▸ ASSIGNMENT:
Could you copy out all of the entries exactly?

▸ Dataset excerpts:
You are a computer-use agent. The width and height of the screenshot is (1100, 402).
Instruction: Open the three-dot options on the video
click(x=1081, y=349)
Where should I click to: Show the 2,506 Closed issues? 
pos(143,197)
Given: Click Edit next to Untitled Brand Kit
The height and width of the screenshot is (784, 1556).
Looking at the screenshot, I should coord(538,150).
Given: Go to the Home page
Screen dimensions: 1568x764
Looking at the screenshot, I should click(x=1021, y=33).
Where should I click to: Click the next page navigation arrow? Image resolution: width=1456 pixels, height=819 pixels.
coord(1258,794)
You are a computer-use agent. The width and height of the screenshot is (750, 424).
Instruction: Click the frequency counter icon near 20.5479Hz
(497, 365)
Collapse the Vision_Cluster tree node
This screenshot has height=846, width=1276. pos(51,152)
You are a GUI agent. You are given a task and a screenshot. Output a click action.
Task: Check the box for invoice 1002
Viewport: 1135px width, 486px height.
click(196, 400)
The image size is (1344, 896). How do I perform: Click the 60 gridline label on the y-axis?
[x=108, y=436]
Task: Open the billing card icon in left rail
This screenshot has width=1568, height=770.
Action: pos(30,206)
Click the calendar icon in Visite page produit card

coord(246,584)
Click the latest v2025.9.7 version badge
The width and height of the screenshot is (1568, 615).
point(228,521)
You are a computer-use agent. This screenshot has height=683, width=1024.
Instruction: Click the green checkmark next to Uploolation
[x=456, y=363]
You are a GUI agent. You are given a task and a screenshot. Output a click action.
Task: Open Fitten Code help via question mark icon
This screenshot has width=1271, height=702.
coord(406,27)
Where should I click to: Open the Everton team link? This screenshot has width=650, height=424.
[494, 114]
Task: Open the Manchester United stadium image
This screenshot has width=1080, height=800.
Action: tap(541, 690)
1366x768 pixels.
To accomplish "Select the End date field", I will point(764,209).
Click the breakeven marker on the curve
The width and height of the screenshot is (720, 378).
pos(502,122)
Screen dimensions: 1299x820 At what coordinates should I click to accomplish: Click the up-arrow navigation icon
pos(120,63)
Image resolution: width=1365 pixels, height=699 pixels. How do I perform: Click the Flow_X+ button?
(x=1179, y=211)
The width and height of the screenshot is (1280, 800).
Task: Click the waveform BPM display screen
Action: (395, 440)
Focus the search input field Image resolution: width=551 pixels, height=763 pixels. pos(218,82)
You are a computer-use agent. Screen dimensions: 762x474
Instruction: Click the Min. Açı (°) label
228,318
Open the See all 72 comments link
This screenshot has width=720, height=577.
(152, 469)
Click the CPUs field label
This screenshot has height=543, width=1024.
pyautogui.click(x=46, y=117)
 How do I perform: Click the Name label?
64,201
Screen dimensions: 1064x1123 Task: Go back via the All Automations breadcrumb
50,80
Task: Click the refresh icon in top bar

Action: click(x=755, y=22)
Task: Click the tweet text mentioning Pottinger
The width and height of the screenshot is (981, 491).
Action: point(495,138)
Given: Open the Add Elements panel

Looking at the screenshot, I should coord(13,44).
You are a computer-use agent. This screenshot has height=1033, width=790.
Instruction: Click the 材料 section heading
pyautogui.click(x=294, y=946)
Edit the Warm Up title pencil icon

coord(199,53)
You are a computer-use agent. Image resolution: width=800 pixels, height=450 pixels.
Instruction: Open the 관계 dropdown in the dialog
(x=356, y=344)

▸ WRITTEN SOLUTION:
You are a computer-use agent. The width and height of the screenshot is (1100, 402).
Instruction: Open the three-dot options on the video
click(x=1081, y=349)
Where should I click to: Show the 2,506 Closed issues? 
pos(143,197)
Given: Click Edit next to Untitled Brand Kit
The height and width of the screenshot is (784, 1556).
Looking at the screenshot, I should coord(538,150).
Given: Go to the Home page
Screen dimensions: 1568x764
Looking at the screenshot, I should click(x=1021, y=33).
Where should I click to: Click the next page navigation arrow? Image resolution: width=1456 pixels, height=819 pixels.
coord(1258,794)
You are a computer-use agent. The width and height of the screenshot is (750, 424).
Instruction: Click the frequency counter icon near 20.5479Hz
(497, 365)
Collapse the Vision_Cluster tree node
This screenshot has height=846, width=1276. pos(51,152)
You are a GUI agent. You are given a task and a screenshot. Output a click action.
Task: Check the box for invoice 1002
Viewport: 1135px width, 486px height.
click(196, 400)
The image size is (1344, 896). How do I perform: Click the 60 gridline label on the y-axis?
[x=108, y=436]
Task: Open the billing card icon in left rail
This screenshot has width=1568, height=770.
Action: pos(30,206)
Click the calendar icon in Visite page produit card

coord(246,584)
Click the latest v2025.9.7 version badge
The width and height of the screenshot is (1568, 615).
point(228,521)
You are a computer-use agent. This screenshot has height=683, width=1024.
Instruction: Click the green checkmark next to Uploolation
[x=456, y=363]
You are a GUI agent. You are given a task and a screenshot. Output a click action.
Task: Open Fitten Code help via question mark icon
This screenshot has width=1271, height=702.
coord(406,27)
Where should I click to: Open the Everton team link? This screenshot has width=650, height=424.
[494, 114]
Task: Open the Manchester United stadium image
This screenshot has width=1080, height=800.
Action: tap(541, 690)
1366x768 pixels.
To accomplish "Select the End date field", I will point(764,209).
Click the breakeven marker on the curve
The width and height of the screenshot is (720, 378).
pos(502,122)
Screen dimensions: 1299x820 At what coordinates should I click to accomplish: Click the up-arrow navigation icon
pos(120,63)
Image resolution: width=1365 pixels, height=699 pixels. How do I perform: Click the Flow_X+ button?
(x=1179, y=211)
The width and height of the screenshot is (1280, 800).
Task: Click the waveform BPM display screen
Action: (395, 440)
Focus the search input field Image resolution: width=551 pixels, height=763 pixels. pos(218,82)
You are a computer-use agent. Screen dimensions: 762x474
Instruction: Click the Min. Açı (°) label
228,318
Open the See all 72 comments link
This screenshot has width=720, height=577.
(152, 469)
Click the CPUs field label
This screenshot has height=543, width=1024.
pyautogui.click(x=46, y=117)
 How do I perform: Click the Name label?
64,201
Screen dimensions: 1064x1123 Task: Go back via the All Automations breadcrumb
50,80
Task: Click the refresh icon in top bar

Action: click(x=755, y=22)
Task: Click the tweet text mentioning Pottinger
The width and height of the screenshot is (981, 491).
Action: point(495,138)
Given: Open the Add Elements panel

Looking at the screenshot, I should coord(13,44).
You are a computer-use agent. This screenshot has height=1033, width=790.
Instruction: Click the 材料 section heading
pyautogui.click(x=294, y=946)
Edit the Warm Up title pencil icon

coord(199,53)
You are a computer-use agent. Image resolution: width=800 pixels, height=450 pixels.
Instruction: Open the 관계 dropdown in the dialog
(x=356, y=344)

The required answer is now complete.